» **Aim of the exercise**
Scanning the listing below, tally every line where the string "sidebar" shows up, then state the count alone.

(Beginning of Source data)

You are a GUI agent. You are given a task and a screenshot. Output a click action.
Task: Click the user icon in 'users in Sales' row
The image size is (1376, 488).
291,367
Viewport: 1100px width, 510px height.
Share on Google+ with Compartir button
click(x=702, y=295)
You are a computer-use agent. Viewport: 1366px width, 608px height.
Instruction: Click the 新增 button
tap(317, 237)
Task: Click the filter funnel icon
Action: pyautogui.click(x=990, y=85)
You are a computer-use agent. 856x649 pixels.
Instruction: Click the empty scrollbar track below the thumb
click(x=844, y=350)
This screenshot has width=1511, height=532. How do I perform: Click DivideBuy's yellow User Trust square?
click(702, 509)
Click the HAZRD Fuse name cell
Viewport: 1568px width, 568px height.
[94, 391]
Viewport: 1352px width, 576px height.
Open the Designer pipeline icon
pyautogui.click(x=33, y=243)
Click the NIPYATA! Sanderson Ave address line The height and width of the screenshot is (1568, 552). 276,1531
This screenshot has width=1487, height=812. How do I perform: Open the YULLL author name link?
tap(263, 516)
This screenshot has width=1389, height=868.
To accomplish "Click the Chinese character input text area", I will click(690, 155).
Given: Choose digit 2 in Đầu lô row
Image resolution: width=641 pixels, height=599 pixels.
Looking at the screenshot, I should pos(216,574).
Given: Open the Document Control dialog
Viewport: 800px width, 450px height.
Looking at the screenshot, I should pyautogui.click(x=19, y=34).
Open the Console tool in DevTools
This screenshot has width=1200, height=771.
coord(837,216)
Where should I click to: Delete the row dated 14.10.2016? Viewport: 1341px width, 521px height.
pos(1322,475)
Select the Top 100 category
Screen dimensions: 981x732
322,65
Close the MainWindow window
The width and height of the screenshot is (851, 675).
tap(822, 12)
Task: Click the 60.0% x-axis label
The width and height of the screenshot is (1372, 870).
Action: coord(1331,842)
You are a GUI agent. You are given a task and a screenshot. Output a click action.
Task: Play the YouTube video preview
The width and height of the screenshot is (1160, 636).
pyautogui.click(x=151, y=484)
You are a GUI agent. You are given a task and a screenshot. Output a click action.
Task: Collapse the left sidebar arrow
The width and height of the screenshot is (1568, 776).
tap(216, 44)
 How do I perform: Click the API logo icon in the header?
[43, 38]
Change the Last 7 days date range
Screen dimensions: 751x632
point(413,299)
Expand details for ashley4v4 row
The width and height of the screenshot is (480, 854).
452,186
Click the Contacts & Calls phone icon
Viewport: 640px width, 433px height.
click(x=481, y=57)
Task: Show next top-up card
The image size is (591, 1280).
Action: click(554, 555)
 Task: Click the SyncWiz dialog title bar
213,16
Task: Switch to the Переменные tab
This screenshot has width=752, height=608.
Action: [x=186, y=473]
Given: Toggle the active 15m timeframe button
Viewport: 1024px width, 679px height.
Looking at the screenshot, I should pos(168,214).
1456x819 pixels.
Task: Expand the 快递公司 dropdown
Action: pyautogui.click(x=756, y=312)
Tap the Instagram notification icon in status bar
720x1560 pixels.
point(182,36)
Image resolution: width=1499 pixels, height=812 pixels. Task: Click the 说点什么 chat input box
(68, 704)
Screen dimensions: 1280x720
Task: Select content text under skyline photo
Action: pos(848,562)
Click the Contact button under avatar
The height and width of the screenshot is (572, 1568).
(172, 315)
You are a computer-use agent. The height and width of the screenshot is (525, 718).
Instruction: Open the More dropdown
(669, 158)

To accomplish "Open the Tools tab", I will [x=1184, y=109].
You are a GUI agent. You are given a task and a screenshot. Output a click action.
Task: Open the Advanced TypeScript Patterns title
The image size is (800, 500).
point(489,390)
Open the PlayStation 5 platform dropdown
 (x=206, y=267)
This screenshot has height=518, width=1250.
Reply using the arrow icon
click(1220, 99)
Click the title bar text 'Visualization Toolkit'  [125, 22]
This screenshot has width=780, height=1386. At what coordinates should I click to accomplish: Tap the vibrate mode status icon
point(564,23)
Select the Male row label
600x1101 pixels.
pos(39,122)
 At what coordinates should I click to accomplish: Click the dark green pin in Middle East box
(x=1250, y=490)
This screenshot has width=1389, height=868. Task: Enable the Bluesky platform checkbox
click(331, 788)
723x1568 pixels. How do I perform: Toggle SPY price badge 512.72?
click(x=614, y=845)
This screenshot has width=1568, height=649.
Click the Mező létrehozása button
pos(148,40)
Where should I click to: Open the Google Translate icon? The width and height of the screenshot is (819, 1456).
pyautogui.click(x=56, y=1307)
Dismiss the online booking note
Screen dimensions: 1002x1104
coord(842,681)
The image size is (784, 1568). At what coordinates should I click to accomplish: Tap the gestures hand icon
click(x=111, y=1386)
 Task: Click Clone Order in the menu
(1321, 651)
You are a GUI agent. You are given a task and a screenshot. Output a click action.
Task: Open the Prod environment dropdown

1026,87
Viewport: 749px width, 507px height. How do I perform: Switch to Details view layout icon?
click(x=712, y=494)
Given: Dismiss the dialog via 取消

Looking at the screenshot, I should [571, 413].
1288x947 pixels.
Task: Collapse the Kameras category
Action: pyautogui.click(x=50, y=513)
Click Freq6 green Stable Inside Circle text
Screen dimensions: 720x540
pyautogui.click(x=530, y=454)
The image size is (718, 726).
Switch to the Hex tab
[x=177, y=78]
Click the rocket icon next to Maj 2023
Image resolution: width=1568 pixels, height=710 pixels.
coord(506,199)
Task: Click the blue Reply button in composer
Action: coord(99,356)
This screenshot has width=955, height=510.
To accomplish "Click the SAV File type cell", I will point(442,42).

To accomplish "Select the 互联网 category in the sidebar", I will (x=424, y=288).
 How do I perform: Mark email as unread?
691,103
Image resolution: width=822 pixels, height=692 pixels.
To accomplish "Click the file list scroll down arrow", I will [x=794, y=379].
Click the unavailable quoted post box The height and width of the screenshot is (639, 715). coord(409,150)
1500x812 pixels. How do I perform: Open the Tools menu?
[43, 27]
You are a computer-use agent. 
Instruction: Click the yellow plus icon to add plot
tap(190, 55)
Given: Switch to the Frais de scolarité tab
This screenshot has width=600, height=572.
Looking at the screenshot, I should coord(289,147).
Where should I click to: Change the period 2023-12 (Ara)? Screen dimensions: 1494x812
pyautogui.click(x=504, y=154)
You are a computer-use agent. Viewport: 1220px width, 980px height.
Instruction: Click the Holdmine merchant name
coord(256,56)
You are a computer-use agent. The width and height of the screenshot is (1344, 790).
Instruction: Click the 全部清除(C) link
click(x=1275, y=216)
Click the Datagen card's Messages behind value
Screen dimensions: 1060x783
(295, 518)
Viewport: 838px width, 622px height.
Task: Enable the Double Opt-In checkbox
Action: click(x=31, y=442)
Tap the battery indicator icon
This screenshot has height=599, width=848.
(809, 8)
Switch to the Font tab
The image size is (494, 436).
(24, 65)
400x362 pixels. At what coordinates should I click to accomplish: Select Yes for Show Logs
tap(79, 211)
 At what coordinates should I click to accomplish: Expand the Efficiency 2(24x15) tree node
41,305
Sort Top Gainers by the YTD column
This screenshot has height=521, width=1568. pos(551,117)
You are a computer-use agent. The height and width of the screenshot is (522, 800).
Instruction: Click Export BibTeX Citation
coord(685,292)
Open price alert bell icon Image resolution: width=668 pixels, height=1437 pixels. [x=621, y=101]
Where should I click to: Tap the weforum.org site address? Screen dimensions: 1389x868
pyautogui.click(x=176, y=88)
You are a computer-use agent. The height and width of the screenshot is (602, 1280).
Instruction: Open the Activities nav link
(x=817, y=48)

(End of Source data)

» **Exercise answer**
2